On January 22, 1996, during a telephone status conference with Magistrate Judge Rosen, the parties represented to the court that Stepan and the JDG were close to achieving settlement with the United States. (See Certification of Nan Bernardo, ¶ 3 (hereafter "Bernardo Certif."); see also letter of January 26, 1996 to Judge Rosen from Nan Bernardo, counsel to the JDG, Ex. A to Bernardo Certif.) Based on these assertions, Judge Rosen understood that the United States' claims for past costs were being resolved through the joint funding agreement, and that the litigation would go forward without the United States so that the liability of defendants and third-party defendants upon the claims and cross-claims for contribution among themselves could be prepared for trial. Accordingly, he issued a Case Management Order in which it was contemplated that the United States would not participate in future depositions. (See Case Management Order No. 10, filed January 29, 1996, Ex. B. to Bernardo Certif. (providing that "[s]hould the defense group and Stepan fail to consummate settlement with the United States of America, it is understood that the United States will have an opportunity to redepose any individual produced for deposition pursuant to paragraph 3.").)
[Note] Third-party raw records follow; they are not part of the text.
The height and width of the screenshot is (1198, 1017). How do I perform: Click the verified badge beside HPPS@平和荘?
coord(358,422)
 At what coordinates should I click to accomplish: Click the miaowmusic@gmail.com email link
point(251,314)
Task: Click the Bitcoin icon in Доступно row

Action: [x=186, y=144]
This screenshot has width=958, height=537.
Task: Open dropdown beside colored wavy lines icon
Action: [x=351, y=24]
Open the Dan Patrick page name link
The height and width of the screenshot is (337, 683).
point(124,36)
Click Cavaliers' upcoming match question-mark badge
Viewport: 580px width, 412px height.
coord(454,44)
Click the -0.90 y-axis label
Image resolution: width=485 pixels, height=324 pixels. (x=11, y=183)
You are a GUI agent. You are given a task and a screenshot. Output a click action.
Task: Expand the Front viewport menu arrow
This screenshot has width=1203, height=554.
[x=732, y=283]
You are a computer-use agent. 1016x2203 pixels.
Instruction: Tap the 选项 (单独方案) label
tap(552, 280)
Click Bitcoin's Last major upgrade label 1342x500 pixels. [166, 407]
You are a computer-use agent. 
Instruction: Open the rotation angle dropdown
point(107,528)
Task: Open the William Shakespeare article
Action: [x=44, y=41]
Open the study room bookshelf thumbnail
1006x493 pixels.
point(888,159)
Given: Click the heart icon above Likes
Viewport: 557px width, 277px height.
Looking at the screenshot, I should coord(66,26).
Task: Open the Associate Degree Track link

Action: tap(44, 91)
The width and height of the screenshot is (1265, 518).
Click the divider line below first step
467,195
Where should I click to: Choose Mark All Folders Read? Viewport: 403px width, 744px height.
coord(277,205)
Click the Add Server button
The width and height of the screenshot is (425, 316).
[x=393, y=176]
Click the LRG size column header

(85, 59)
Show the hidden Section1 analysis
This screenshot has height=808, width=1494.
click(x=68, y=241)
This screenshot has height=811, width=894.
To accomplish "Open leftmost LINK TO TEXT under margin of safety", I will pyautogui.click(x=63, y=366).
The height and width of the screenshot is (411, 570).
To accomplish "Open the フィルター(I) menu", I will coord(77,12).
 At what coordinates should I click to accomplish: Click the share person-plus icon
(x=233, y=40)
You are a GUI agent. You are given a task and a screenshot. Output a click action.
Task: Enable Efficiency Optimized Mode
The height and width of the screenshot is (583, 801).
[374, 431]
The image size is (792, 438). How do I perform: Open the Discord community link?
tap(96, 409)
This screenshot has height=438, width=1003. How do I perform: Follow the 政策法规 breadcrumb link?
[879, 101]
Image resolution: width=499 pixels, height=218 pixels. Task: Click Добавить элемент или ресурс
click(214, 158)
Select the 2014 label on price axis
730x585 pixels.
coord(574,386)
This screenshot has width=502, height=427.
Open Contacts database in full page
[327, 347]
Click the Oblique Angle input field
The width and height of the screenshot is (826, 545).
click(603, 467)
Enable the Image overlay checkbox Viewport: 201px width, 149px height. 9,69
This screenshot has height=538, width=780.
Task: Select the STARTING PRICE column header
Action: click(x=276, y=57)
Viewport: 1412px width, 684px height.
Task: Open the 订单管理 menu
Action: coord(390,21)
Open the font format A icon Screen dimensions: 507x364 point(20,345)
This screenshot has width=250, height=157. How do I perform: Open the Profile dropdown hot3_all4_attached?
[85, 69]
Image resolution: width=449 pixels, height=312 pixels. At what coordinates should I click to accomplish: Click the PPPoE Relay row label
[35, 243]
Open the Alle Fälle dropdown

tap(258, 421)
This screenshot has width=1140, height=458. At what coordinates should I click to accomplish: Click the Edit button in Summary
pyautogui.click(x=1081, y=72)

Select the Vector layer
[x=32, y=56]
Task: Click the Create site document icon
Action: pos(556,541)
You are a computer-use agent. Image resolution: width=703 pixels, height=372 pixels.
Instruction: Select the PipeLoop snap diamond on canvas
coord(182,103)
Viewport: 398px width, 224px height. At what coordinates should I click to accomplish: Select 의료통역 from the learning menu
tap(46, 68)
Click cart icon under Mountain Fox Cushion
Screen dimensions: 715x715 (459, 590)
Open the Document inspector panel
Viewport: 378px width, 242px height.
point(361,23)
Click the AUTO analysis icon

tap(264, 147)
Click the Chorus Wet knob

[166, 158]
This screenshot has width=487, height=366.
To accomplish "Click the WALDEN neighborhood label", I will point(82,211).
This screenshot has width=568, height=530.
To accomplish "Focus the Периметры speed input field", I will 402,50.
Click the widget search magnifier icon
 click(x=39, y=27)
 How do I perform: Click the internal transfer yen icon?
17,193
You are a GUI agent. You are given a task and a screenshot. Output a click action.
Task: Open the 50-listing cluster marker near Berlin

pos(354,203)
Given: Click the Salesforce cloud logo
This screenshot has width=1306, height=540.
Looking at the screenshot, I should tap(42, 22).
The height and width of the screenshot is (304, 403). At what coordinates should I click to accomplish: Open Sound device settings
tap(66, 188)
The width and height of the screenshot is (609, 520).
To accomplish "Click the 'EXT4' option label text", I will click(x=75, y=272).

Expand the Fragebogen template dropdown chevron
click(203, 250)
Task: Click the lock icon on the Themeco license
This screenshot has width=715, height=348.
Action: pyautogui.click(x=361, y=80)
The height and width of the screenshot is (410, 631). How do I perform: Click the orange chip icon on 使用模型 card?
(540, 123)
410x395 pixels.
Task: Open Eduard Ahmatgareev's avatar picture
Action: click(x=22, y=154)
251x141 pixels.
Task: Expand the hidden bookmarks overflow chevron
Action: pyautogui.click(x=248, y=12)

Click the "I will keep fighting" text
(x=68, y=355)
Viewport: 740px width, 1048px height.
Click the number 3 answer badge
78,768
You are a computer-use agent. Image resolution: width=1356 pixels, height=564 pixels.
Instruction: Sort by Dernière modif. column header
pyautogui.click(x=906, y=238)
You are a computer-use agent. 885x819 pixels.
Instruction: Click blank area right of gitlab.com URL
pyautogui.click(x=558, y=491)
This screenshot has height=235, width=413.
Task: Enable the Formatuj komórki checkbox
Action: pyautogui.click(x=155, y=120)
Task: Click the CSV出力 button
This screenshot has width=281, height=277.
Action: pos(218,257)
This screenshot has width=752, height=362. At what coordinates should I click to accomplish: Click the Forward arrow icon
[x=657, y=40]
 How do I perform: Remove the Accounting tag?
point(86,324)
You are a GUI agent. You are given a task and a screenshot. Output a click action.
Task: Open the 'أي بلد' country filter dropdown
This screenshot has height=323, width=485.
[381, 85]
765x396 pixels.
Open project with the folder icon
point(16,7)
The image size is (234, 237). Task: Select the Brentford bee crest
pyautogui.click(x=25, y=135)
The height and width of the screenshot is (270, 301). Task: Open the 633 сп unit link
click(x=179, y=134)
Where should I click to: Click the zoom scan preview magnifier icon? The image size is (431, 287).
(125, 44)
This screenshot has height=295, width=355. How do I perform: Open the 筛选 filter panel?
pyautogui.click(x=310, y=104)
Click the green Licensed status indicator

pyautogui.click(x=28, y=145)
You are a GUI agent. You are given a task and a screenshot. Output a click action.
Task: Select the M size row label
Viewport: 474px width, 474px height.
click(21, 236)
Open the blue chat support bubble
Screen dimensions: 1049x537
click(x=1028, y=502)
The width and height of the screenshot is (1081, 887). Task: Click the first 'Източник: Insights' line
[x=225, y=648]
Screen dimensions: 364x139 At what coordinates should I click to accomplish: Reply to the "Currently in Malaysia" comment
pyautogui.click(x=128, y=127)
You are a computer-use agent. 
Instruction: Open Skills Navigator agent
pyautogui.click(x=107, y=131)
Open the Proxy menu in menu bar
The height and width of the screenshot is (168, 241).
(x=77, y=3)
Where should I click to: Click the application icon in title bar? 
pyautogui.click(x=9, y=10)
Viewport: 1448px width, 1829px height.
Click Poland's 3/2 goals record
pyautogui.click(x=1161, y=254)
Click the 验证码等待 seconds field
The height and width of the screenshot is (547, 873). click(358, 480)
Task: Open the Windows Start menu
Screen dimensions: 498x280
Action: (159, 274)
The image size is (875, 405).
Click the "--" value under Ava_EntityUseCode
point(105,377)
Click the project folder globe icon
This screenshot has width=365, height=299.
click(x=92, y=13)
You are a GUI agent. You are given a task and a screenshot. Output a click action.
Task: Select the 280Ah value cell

On February 15, 1996, Stepan's counsel, Robert Matthews, again sent a letter to JDG Counsel Robert Gladstone, transmitting a draft of a proposed funding agreement.4 (See Ex. E to Monaghan Certif.) This proposal set forth in further detail a method for the parties to achieve the goals set forth in Mr. Matthews' previous letter, and specified an amount that Stepan would be willing to contribute toward the initial settlement payment to the government.5 (See Monaghan Certif. at ¶ 6.)6 In his letter, Mr. Matthews at first did not hold the attached proposal out as a firm offer, explaining that he had not had an opportunity to review the draft with his client because his client contact was out of the country; he therefore reserved the right to make changes to the draft "based on such discussion". (See Ex. E to Monaghan Certif. ¶ 3.) Because Mr. Matthews did not subsequently make any changes to the essential terms of the draft, either upon his client's return or at any time thereafter, (see Monaghan Certif. ¶ 7), the Matthews letter of February 15, 1996, including the attached draft funding agreement, constituted a firm offer from Stepan for a funding agreement. Mr. Matthews indeed has testified that Mr. Bartlett (Stepan's General Counsel) reviewed the February 15, 1996 offer letter upon Bartlett's return, and that when Matthews discussed the settlement offer with Bartlett, Bartlett indicated no disagreement with "the direction in which we were heading on negotiating this settlement". (Matthews Dep. Tr., supra, at 43:14 to 44:19.)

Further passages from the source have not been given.